_Aim of the exercise_:
Filter the lines below, keeping each one that holds "folder".

_Given information_:
*-*-*
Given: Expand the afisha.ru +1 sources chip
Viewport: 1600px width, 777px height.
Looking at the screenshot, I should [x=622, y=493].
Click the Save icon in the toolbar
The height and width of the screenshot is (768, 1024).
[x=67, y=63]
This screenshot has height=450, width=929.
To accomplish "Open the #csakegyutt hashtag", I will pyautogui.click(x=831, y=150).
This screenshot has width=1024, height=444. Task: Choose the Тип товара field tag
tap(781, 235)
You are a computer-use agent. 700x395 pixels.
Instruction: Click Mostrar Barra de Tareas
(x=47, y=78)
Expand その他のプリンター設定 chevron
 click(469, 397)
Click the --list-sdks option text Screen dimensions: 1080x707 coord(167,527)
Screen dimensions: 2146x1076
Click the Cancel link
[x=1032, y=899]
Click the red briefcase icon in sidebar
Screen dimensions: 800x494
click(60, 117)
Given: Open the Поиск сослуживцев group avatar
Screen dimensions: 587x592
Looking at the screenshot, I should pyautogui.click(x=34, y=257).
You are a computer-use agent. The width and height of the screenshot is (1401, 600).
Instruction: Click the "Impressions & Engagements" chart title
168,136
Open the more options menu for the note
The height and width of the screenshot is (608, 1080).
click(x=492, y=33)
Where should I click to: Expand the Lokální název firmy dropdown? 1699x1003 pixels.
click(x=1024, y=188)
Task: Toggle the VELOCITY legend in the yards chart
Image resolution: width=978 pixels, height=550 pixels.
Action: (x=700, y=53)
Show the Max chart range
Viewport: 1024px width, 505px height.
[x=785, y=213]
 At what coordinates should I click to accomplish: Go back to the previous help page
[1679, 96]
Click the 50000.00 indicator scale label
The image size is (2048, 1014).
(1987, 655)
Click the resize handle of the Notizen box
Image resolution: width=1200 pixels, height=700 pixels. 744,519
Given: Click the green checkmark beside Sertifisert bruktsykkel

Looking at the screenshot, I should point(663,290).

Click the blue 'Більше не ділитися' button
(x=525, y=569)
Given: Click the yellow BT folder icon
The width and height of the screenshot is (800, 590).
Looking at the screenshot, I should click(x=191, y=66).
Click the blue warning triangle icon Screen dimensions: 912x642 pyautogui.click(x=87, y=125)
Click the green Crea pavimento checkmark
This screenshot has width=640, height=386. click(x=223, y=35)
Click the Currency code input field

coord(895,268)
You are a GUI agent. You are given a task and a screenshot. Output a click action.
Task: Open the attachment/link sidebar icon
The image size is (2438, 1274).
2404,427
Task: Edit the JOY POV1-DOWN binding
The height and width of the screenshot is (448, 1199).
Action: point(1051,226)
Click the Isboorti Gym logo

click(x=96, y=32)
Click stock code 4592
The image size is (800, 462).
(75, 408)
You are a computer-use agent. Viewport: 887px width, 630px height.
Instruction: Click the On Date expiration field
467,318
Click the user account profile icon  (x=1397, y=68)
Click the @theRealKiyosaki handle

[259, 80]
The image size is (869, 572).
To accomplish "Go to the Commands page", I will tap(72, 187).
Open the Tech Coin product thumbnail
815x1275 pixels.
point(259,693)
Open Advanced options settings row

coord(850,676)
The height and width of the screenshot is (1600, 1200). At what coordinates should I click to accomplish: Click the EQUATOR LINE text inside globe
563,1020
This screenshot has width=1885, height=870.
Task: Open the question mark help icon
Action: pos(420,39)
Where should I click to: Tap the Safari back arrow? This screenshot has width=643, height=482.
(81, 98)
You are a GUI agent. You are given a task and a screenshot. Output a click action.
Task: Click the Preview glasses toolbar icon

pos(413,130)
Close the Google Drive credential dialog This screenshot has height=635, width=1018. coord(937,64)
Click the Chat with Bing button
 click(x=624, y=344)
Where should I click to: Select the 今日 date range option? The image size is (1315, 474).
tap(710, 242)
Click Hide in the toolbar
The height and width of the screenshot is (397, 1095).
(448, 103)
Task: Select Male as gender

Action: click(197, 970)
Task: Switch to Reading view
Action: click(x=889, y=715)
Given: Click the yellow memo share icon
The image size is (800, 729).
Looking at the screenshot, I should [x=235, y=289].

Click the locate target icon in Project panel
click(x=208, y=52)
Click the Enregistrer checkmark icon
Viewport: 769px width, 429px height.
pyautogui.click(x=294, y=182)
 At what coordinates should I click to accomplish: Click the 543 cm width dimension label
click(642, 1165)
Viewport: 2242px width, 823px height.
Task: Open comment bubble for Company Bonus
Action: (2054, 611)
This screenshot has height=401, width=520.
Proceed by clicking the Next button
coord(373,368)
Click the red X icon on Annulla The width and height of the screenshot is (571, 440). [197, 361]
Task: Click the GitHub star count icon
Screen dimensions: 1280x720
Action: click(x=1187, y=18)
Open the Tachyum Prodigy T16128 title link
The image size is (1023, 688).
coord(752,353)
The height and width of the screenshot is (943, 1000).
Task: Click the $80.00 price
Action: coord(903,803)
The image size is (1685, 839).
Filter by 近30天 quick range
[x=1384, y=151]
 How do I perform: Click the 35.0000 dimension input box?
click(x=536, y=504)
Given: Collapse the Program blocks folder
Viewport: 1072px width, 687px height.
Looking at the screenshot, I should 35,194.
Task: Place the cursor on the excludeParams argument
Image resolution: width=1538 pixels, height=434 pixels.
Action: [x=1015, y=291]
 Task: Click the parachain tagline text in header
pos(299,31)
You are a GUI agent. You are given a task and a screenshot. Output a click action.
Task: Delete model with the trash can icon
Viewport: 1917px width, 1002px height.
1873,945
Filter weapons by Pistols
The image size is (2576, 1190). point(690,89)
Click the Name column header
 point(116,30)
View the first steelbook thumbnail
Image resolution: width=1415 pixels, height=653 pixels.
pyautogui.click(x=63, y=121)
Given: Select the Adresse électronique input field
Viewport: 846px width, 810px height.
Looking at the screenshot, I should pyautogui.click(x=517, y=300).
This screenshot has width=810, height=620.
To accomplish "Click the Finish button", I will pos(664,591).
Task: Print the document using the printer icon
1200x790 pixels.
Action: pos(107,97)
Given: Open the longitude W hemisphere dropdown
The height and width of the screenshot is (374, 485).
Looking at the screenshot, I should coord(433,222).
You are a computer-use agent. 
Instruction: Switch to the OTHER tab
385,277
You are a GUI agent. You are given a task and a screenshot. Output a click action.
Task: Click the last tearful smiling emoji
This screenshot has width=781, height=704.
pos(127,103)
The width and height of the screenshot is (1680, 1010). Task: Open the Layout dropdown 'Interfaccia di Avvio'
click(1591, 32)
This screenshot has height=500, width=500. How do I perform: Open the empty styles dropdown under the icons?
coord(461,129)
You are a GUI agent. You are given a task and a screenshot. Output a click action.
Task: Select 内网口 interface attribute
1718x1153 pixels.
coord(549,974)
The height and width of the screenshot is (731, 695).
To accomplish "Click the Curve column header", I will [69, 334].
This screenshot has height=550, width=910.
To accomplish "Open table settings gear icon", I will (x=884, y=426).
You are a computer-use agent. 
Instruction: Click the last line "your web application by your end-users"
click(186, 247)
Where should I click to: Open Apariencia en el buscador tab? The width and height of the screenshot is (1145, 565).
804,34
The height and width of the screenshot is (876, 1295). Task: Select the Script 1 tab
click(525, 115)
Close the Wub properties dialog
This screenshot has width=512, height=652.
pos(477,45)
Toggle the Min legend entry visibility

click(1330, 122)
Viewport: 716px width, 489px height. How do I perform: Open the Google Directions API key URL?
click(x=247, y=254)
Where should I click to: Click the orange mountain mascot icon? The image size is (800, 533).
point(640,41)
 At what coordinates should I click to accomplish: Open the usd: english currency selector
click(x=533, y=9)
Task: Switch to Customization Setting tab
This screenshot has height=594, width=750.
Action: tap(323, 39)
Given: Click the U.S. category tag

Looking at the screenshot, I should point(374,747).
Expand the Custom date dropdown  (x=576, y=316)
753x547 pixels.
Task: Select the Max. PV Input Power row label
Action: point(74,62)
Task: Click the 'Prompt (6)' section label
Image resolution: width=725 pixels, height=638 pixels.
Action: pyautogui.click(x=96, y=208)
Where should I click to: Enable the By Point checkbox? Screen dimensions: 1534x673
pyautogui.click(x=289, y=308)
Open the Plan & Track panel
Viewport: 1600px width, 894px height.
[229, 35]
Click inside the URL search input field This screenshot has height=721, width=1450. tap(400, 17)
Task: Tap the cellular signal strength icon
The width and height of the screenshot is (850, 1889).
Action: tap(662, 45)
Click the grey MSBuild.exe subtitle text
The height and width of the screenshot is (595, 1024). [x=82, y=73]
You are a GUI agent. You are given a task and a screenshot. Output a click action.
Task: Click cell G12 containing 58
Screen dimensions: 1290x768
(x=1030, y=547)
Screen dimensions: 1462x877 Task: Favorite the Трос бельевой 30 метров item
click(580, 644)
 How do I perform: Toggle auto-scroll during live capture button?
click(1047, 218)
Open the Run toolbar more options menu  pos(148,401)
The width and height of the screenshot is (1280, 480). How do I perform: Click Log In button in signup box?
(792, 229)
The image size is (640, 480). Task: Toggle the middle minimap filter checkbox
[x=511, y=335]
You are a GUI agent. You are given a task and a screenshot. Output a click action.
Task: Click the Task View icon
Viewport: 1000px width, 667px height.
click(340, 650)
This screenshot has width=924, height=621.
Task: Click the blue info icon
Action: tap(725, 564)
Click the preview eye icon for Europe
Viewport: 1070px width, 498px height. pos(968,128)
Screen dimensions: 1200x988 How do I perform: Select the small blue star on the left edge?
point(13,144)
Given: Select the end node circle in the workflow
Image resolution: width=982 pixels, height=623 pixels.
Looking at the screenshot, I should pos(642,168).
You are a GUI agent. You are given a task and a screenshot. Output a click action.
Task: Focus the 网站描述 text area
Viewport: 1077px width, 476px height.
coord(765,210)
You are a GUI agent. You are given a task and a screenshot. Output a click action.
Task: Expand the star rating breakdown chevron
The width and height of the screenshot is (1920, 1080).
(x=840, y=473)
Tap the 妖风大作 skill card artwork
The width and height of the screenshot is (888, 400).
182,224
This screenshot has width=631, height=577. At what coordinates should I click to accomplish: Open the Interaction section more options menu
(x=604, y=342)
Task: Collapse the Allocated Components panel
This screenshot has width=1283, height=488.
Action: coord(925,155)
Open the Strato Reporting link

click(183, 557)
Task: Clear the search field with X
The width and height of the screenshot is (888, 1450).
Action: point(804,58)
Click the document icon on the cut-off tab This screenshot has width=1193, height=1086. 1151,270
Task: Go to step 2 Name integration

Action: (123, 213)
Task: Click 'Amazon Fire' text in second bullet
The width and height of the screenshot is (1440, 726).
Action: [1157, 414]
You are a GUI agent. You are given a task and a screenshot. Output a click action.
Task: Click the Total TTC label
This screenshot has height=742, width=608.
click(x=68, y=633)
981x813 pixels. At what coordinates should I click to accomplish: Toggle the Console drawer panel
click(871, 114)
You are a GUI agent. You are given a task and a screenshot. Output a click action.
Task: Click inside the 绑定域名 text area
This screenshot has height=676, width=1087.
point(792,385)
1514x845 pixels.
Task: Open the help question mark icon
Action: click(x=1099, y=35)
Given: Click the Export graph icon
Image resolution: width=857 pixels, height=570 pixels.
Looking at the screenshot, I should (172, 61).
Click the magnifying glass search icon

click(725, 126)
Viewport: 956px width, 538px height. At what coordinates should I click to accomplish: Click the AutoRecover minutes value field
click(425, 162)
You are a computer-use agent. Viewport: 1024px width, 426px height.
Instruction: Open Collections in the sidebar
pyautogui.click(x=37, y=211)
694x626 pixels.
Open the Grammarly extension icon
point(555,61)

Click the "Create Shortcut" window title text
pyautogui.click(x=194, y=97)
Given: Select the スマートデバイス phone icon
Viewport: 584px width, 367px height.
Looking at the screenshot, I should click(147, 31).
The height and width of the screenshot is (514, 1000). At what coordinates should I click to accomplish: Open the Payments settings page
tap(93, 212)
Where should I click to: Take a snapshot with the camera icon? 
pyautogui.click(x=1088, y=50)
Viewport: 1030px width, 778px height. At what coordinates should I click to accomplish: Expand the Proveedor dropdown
*-*-*
_Answer to this problem_:
Given: Click the yellow BT folder icon
Given: Collapse the Program blocks folder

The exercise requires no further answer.